Лицо Наседкиной исчезло в носовом платке.
-- Слушаю-с... не извольте беспокоиться...-- твердил растроганный управляющий.-- Сам пойду и буду дежурить на подъезде-с... Не сомневайтесь.
Из-за платка послышалось:
-- Зовут его Сергей Кузьмич Аристонов.
-- Аристонов-с? -- несколько озадачился управляющий.-- Аристонов... очень хорошо-с.

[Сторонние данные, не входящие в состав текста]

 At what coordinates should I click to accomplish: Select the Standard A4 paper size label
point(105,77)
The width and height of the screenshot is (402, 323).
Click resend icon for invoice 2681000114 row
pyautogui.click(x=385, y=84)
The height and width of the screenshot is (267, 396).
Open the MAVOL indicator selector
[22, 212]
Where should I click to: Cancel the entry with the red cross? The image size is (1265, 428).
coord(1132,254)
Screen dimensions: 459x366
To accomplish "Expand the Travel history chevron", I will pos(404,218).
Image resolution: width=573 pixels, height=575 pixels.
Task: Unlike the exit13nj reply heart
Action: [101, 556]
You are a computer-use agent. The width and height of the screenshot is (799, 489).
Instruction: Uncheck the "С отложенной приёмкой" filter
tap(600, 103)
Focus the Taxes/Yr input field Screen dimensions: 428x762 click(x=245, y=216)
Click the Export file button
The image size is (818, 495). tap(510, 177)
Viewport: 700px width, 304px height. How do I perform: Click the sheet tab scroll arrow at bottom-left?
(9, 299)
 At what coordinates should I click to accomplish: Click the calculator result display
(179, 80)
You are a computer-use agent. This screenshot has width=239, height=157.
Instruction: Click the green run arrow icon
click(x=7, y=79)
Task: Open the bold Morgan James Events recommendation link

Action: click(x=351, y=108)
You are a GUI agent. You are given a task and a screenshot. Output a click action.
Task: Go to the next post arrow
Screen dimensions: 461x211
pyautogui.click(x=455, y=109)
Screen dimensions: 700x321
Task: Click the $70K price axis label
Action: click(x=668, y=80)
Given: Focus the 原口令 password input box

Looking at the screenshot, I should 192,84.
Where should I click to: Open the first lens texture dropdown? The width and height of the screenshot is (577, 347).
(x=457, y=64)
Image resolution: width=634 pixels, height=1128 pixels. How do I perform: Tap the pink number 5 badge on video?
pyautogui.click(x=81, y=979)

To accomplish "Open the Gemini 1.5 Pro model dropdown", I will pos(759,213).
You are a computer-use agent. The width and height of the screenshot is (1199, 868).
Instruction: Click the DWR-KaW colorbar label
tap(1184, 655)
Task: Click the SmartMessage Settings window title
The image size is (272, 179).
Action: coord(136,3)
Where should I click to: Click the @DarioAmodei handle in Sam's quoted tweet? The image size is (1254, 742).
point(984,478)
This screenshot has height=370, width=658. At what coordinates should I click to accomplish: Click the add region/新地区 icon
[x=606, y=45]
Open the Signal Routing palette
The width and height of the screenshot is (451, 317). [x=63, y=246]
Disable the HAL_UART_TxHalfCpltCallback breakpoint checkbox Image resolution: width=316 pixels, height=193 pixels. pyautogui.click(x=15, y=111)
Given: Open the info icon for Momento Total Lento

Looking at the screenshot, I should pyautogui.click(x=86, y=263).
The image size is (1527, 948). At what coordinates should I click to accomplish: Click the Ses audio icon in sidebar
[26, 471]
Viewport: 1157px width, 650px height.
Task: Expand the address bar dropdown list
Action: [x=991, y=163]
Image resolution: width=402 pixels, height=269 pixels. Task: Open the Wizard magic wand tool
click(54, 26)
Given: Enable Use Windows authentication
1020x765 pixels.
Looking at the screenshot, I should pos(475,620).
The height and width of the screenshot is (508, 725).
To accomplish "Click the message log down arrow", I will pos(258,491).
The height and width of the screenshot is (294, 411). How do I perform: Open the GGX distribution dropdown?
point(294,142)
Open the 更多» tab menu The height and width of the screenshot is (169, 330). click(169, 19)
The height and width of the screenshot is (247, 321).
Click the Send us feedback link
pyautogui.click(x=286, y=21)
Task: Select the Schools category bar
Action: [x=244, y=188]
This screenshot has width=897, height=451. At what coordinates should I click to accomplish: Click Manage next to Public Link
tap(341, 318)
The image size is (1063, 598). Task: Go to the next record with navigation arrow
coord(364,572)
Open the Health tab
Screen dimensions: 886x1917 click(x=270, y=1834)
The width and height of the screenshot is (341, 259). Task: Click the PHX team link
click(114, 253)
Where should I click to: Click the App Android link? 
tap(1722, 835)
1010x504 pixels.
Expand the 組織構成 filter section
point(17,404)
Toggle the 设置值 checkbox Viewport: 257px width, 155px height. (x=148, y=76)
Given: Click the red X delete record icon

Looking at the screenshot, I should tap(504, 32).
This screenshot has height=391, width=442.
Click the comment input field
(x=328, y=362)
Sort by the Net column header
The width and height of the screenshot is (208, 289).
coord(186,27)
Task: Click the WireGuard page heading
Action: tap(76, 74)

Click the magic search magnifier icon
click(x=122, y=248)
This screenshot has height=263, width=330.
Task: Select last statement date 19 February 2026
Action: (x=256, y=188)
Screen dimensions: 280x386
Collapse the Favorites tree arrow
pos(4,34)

-- Ко мне никого не было утром?
Управляющий склонил голову на левый бок особо уважительным движением.
-- Андрей Викторович заезжали -- даже дважды...
-- Берлога?!
Елизавета Вадимовна, приятно удивленная, отняла платок от лица: Берлога еще ни разу не навестил ее.
-- Приказали передать вам, что по важному делу, и обещали опять заехать в три часа...
-- А теперь половина второго...
В голове Елизаветы Вадимовны мысли летели вихрем: "Берлога... сам заехал... дважды... важное дело... о, проклятый Сережка!.. Как нарочно!.. Надо же, чтобы именно сегодня... изверг! мучитель!"
-- Им тоже прикажете отказать? -- спрашивал управляющий.
Елизавета Вадимовна задумалась: "А! Спроважу как-нибудь! Не вечность же Сережка думает у меня быть и кровь мою пить!.."
И вслух приказала:
-- Нет, Андрея Викторовича, если приедет, примите.